Firstly, we focused on the effect of different substrate temperatures as shown in the SEM images of Figure 1a,b,c,d. Figure 1a shows the case with the substrate temperature of 750°C ~ 800°C, where many nanoparticles and few nanowires were found on silicon substrates. AZD6738 nmr Figure 1b

shows the case with the substrate temperature of 800°C ~ 850°C, where there were many nanoparticles larger in size than those found in Figure 1a and few nanowires on silicon substrates. When we increased the substrate temperature to 850°C ~ 880°C as shown in Figure 1c, lots of nanowires of about 15 ~ 20 μm in length and few larger nanoparticles appeared. Figure 1d shows the case with the substrate temperature of 880°C ~ 900°C, where on silicon substrates, we can see many nanowires as well but they are of different morphologies as compared in Figure 1c. For further investigation on the atomic Tanespimycin structures of the nanowires, we conducted TEM analysis as shown in Figure 2. It has been confirmed that the

nanowires on 850°C ~ 880°C substrates are single-crystal CoSi nanowires with 10 ~ 20 nm SiOx as an outer layer as shown in Figure 2a.
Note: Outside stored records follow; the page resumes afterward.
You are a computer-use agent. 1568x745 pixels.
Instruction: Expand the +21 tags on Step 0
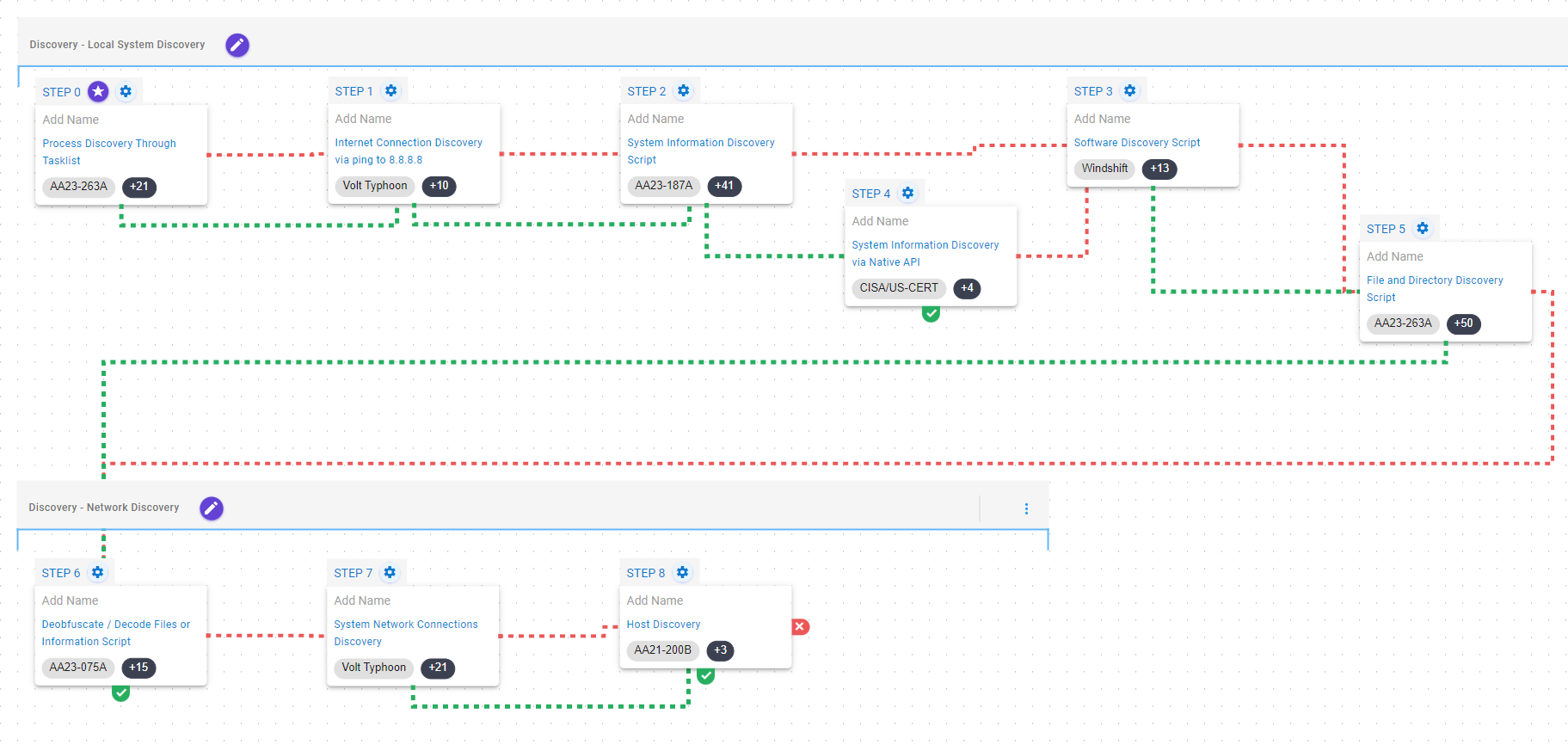coord(139,187)
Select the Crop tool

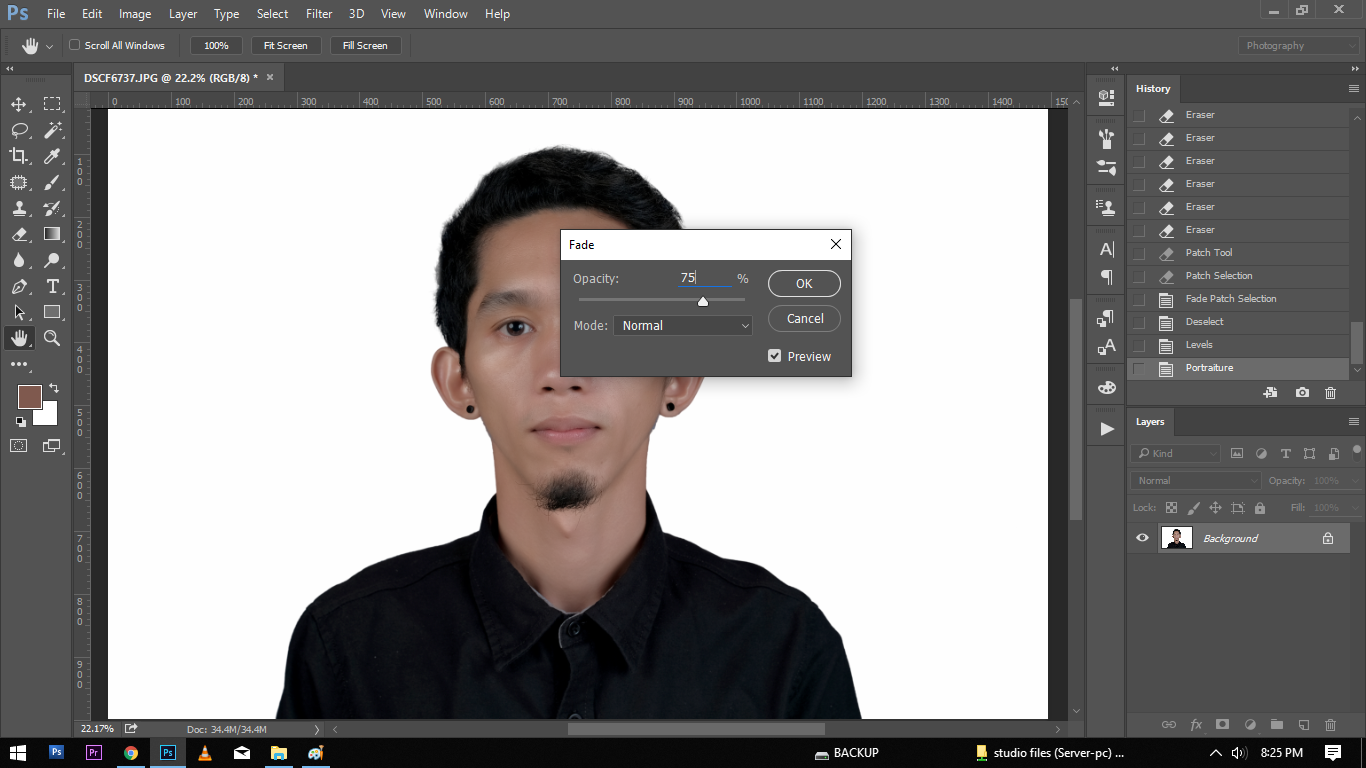pos(19,155)
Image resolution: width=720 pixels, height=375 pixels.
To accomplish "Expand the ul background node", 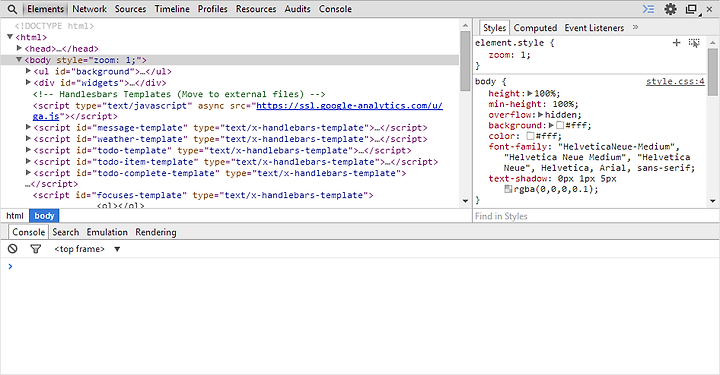I will (28, 71).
The high-resolution TEM image in Figure 2b and the corresponding selected area diffraction pattern in its inset show that the single-crystal CoSi nanowire has a cubic B20-type structure with a lattice constant of 0.4446 nm; also, the growth direction is [211], and the interplanar distance of (211) is 0.1816 nm. Figure 2c is an energy-dispersive X-ray spectroscopy (EDS) spectrum for the nanowires showing that in addition to cobalt and silicon, there is also oxygen and that the atomic percentage ratio for Co/Si/O = 5:8:12. Since the

core structure has been identified to be CoSi, all these results reasonably indicate that the shell material selleck chemical is amorphous silicon oxide. On 880°C ~ 900°C substrates, Figure 2d shows a single-crystal Co2Si nanowire without surface oxide. The high-resolution TEM image in Figure 2e and the corresponding selected area diffraction pattern in its inset show that the single-crystal Co2Si nanowire has an orthorhombic structure with [002] growth direction and lattice constants of a = 0.4918 nm, b = 0.7109 nm, and c = 0.3738 nm and that the interplanar distances of plane (002) and plane (310) are 0.187 and 0.213 nm, respectively. Figure 2f shows an EDS spectrum indicating that the ratio of Co and Si is close to 2:1. Figure 1 SEM images of as-synthesized nanowires. At silicon substrate temperatures of (a) 750°C ~ 800°C, (b) 800°C ~ 850°C, (c) 850°C ~ 880°C, and (d) 880°C ~ 900°C, respectively. Figure 2 TEM images and EDS spectra of cobalt silicide nanowires. (a) Low-magnification, (b) high-resolution TEM images and (c) EDS spectrum of CoSi nanowires grown at 850°C ~ 880°C. The inset in (b) shows the corresponding selected area diffraction pattern with a zone axis of [0-11].